Contract as an agreement is more executed and signed than said. Contracts are executed by almost every company irrespective of the industry in which they are working. Although different contracts would have different clauses to meet their objectives, certain clauses should make an appearance in almost all contracts. Thus, while drafting a contract, it is of paramount importance that these indispensable clauses are not omitted so as to protect your business from miscommunication and lawsuits. And while signing contract what you must know has been listed below:
1) Obligations of the Parties
A well-drafted contract apart from the job to be done and specifics to be performed should also mention the obligations of the individuals or entities who are a party to it. The obligations of the parties should define their liability and obligations in case a specific set of task or job is missed or not performed or underperformed. In the event of no such clause, it might invite unnecessary dispute and lawsuits which might lead to unplanned expenditure in dealing with the litigation process.
2) Confidentiality
When an agreement is entered between parties, they are bound to share some key information and documents which are required to perform their duties specified under the contract agreement. And to protect the rights, documents, and confidentiality of each of the parties, a confidentiality clause is a very crucial part which should form part of the contract agreement. This clause goes a long way in building trust and long-term relationships when businesses enter into a contract.
3) Breach of Contract
While a contract is signed and executed to perform certain duties that are expected of each party, however, there are also innumerable instances where the contract has been breached and tasks have not been performed. In such cases, it is important to include a clause in an agreement which should define the liability in case of damages for breach of contract. This clause is usually drafted in such a way so as to compensate the other party with a predetermined amount. However, this should not bar one from approaching the court of law to claim further compensation.
4) Termination
When there is a breach of contract by any of the party in a contract agreement, it might also lead to termination of the contract. There might be several other factors which may lead to termination. For example, in the case of mergers or amalgamations, or takeover of one entity by another entity might also trigger termination. To deal with such events and situation, a part of the agreement should define and clearly lay out the circumstances under which the parties to the agreement may break out of the contract and the implications of breaking such contract.
5) Force Majeure
‘Force Majeure’ has been derived from French meaning ‘Superior Force’. It is defined as an event or effect which is beyond anyone’s control and cannot be reasonably anticipated or controlled and is compared to an ‘Act of God’. Consider a situation when two companies have entered into a contract agreement and due to floods, the products of the company which were supposed to be delivered to the other company within 10 days does not get delivered in time. Such kind of disruption which occurred due to some external forces was beyond company’s control, and in such situation, the company which failed to perform its duty should not be penalized, and thus to protect itself, the parties while signing the contract should include the clause of Force Majeure. This clause shall ensure that failure to perform a duty due to unforeseen or unavoidable disruption shall not be considered as a breach of contract.
6) Jurisdiction
With liberalization in the economy, it is very common these days that the parties to the contract are located in different states or sometimes different countries. In such a situation, what would happen if there is a dispute? Two parties, one of which is located in India and the other in the USA, which state laws shall apply? Thus, to keep things clear, a contract when drafted should include the jurisdiction clause which should define the governing law and the place where it shall be dealt with in case of a dispute.

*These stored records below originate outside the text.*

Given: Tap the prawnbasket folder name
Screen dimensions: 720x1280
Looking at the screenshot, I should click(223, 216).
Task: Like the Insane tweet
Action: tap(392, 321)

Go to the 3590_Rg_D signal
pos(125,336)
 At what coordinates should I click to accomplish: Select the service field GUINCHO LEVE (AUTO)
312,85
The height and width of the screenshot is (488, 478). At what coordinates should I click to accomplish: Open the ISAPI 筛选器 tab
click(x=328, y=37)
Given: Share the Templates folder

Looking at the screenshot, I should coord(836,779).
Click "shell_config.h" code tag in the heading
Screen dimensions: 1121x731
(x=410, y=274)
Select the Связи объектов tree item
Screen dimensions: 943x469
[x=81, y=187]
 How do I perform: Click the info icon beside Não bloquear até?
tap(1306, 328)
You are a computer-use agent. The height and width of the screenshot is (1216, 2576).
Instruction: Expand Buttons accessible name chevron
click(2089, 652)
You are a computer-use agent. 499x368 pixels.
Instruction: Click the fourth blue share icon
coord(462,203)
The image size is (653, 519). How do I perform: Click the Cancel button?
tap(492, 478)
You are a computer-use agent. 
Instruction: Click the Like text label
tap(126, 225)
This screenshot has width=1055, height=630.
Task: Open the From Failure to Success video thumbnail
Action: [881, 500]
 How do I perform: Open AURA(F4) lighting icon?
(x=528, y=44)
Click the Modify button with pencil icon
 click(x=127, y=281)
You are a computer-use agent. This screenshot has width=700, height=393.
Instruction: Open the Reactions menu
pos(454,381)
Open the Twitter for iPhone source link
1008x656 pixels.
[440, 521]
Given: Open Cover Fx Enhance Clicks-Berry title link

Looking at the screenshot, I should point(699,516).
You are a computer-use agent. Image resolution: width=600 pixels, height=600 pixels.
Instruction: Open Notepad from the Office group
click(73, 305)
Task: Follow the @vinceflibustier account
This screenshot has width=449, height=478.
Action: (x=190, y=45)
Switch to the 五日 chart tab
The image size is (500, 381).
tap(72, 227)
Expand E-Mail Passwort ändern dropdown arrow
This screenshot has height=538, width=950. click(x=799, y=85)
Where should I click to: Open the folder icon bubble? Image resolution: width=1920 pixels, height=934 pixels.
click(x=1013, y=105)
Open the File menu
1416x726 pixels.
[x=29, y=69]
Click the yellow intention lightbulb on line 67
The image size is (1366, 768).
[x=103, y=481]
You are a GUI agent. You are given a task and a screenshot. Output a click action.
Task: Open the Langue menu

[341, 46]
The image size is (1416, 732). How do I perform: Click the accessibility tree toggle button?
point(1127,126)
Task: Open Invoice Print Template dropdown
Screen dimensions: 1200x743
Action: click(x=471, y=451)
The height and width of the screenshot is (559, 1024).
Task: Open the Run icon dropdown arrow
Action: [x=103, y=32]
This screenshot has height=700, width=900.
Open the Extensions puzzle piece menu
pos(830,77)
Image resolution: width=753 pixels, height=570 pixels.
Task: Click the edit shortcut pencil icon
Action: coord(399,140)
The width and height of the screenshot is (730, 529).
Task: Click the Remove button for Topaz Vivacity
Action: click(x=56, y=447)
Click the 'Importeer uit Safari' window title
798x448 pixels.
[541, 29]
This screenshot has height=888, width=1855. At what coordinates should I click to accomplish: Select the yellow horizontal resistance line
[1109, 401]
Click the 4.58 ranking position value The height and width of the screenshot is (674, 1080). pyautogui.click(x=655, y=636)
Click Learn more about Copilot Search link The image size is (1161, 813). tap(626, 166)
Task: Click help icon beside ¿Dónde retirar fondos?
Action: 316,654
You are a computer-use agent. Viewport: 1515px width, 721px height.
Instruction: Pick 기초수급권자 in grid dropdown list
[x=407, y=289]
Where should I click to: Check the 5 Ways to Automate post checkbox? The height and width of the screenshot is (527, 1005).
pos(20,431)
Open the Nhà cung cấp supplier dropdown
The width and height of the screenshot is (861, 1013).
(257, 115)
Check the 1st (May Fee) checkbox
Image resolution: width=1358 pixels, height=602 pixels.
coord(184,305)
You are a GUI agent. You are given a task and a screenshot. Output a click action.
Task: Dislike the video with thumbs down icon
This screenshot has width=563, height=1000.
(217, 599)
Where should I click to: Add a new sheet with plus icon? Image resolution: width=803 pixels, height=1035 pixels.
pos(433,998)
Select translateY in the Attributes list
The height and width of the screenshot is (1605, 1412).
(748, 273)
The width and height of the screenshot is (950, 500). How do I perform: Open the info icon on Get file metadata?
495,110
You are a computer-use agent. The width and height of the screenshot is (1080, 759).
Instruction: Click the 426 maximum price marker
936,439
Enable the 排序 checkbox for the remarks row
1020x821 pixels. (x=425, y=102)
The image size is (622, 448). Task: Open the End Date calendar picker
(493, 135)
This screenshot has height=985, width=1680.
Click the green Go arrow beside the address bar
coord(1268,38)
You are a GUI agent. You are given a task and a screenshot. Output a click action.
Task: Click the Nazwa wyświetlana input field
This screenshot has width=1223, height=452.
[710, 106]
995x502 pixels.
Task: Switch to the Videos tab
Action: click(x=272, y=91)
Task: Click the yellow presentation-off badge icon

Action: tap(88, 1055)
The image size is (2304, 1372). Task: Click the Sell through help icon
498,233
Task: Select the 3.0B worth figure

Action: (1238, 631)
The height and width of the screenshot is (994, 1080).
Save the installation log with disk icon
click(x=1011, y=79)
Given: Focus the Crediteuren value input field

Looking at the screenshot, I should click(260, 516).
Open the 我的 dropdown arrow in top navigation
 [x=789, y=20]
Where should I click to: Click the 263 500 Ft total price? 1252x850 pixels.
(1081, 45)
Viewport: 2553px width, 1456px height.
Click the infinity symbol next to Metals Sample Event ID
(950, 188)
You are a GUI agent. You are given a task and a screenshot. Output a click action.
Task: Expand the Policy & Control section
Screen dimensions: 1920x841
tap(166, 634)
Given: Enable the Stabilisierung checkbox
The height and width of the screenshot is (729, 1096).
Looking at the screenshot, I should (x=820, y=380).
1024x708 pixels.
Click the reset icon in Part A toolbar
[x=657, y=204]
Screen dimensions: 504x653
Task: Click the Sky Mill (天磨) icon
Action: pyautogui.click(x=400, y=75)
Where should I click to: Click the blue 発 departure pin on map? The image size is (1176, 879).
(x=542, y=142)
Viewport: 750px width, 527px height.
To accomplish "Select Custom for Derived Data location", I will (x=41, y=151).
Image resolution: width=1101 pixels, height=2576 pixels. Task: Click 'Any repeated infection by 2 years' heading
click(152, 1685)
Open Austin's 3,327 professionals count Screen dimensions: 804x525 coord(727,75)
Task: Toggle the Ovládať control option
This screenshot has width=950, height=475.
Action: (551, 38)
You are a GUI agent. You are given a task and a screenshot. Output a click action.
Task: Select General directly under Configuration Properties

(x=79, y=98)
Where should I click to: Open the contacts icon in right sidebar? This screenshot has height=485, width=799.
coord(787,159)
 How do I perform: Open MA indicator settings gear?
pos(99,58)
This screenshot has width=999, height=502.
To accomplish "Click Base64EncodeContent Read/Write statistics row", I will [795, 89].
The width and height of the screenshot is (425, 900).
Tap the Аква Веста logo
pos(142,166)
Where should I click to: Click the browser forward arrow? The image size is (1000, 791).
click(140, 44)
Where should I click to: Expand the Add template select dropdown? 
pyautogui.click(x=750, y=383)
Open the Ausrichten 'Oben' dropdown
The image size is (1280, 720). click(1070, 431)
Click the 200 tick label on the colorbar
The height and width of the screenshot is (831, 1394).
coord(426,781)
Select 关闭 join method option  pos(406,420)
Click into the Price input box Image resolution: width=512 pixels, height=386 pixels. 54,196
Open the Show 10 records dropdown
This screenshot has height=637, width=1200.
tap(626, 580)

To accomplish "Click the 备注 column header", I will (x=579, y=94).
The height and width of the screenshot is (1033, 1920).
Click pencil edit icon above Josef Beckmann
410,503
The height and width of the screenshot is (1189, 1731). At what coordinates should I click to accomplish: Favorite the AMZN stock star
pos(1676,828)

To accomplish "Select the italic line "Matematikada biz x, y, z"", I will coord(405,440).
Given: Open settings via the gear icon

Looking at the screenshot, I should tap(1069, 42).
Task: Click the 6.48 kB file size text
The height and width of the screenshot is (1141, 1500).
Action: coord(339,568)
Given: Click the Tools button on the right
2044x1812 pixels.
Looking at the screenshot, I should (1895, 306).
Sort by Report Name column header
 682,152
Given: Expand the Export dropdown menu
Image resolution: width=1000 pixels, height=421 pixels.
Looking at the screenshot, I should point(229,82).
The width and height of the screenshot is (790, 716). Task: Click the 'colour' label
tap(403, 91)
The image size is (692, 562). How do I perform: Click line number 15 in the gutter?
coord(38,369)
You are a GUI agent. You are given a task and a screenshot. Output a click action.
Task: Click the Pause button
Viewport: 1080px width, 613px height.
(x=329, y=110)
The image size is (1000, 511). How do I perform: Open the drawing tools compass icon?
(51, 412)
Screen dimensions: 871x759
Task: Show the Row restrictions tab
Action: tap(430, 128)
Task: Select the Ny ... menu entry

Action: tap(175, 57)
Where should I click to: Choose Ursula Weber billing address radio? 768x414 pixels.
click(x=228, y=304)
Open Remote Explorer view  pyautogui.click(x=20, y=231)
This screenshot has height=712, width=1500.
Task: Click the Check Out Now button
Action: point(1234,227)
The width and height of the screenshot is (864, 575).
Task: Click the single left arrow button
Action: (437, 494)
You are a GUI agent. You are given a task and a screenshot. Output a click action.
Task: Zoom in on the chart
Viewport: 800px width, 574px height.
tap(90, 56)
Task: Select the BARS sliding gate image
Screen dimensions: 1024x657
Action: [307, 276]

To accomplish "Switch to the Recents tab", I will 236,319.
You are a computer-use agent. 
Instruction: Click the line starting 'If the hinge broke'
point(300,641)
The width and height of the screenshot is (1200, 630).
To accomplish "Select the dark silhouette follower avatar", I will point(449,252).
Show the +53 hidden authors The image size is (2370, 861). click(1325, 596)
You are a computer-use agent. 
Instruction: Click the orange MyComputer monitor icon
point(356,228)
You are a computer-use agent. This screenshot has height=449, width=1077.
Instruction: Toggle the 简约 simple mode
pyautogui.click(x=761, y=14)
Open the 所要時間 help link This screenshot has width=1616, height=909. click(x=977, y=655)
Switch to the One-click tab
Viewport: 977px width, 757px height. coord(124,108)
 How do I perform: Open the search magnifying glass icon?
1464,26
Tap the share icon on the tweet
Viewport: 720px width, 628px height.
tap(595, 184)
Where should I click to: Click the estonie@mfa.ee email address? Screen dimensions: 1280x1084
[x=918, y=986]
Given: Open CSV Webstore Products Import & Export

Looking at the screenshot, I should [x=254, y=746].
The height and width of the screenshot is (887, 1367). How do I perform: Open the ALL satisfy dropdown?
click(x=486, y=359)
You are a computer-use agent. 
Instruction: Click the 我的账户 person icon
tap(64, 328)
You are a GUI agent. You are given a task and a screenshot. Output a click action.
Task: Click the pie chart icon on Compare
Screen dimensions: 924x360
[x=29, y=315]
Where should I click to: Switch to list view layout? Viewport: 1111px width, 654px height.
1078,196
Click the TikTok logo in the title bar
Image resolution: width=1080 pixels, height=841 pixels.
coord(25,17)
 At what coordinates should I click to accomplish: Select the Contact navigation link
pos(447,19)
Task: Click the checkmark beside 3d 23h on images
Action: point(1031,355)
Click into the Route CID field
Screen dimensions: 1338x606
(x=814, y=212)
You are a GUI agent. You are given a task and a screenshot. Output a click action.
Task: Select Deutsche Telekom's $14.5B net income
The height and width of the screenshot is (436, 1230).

The above six clauses are an important part of a contract agreement which should find a place when the contract is drafted. Also, it is crucial that the selection of words and language while drafting the contract are such that the interest of the parties are addressed and any kind of deadlocks or disputes are resolved by referring to the contract without any ambiguity. A legally and professionally drafted contract paves the way in setting up a successful business.